WHAT IS BEING ASKED - In the records below, find the line holding "The height and width of the screenshot is (478, 221)." and the line holding "This screenshot has height=239, width=400.". Set down both, with every line between them, exactly.

##### DATA EXCERPTS #####

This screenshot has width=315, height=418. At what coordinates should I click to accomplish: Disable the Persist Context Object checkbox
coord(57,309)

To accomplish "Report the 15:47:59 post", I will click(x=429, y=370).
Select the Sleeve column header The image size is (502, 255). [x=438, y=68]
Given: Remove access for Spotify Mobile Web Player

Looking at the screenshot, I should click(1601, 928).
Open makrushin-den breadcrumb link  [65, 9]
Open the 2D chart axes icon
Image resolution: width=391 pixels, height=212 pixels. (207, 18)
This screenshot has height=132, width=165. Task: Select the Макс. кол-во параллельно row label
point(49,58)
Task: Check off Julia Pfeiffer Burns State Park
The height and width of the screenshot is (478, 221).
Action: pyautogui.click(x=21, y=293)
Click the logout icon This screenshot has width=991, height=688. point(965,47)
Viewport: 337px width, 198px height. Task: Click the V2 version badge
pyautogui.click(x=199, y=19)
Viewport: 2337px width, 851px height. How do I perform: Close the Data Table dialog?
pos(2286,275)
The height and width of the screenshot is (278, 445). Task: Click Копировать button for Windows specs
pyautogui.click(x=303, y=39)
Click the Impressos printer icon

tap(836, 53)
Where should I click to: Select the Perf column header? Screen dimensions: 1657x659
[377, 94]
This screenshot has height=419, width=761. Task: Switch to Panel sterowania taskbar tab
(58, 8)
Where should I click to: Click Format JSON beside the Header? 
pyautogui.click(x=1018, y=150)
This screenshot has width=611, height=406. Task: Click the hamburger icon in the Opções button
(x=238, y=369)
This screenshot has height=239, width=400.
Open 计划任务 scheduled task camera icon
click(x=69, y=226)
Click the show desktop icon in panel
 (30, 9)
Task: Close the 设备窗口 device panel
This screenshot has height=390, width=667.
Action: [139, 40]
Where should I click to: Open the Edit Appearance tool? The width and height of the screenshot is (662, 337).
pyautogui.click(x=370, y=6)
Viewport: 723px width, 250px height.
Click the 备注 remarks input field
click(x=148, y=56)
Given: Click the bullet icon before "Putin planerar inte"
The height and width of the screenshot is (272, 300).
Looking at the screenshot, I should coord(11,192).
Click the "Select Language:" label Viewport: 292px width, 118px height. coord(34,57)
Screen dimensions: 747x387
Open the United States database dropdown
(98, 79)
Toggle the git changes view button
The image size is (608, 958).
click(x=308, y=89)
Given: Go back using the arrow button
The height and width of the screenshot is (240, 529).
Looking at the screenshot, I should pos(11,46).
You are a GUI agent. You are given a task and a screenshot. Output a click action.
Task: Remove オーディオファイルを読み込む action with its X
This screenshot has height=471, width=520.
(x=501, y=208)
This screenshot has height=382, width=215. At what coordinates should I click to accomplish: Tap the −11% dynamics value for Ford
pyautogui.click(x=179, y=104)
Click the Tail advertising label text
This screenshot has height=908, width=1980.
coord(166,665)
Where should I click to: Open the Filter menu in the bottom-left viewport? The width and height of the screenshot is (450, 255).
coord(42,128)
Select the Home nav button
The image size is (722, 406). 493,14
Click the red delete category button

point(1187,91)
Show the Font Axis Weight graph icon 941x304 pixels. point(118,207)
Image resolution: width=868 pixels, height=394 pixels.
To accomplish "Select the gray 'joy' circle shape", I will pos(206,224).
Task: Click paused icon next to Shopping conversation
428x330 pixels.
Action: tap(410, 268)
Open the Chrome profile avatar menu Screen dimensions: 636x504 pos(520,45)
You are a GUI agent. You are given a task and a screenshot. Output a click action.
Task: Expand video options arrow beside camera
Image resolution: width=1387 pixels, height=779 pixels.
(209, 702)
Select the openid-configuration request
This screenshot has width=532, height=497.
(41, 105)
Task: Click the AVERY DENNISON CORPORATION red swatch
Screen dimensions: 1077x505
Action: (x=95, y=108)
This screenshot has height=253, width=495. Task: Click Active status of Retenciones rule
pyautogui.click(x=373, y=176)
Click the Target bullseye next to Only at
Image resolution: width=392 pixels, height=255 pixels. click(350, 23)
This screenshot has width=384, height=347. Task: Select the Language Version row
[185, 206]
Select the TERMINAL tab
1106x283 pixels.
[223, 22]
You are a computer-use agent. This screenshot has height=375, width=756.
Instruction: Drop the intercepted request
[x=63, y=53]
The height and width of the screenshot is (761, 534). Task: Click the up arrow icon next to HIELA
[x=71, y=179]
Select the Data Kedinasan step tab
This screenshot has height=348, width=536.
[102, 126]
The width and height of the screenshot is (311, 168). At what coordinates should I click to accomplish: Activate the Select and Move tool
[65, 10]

#####

RESPONSE TO THIS TASK -
The height and width of the screenshot is (478, 221).
Action: pyautogui.click(x=21, y=293)
Click the logout icon This screenshot has width=991, height=688. point(965,47)
Viewport: 337px width, 198px height. Task: Click the V2 version badge
pyautogui.click(x=199, y=19)
Viewport: 2337px width, 851px height. How do I perform: Close the Data Table dialog?
pos(2286,275)
The height and width of the screenshot is (278, 445). Task: Click Копировать button for Windows specs
pyautogui.click(x=303, y=39)
Click the Impressos printer icon

tap(836, 53)
Where should I click to: Select the Perf column header? Screen dimensions: 1657x659
[377, 94]
This screenshot has height=419, width=761. Task: Switch to Panel sterowania taskbar tab
(58, 8)
Where should I click to: Click Format JSON beside the Header? 
pyautogui.click(x=1018, y=150)
This screenshot has width=611, height=406. Task: Click the hamburger icon in the Opções button
(x=238, y=369)
This screenshot has height=239, width=400.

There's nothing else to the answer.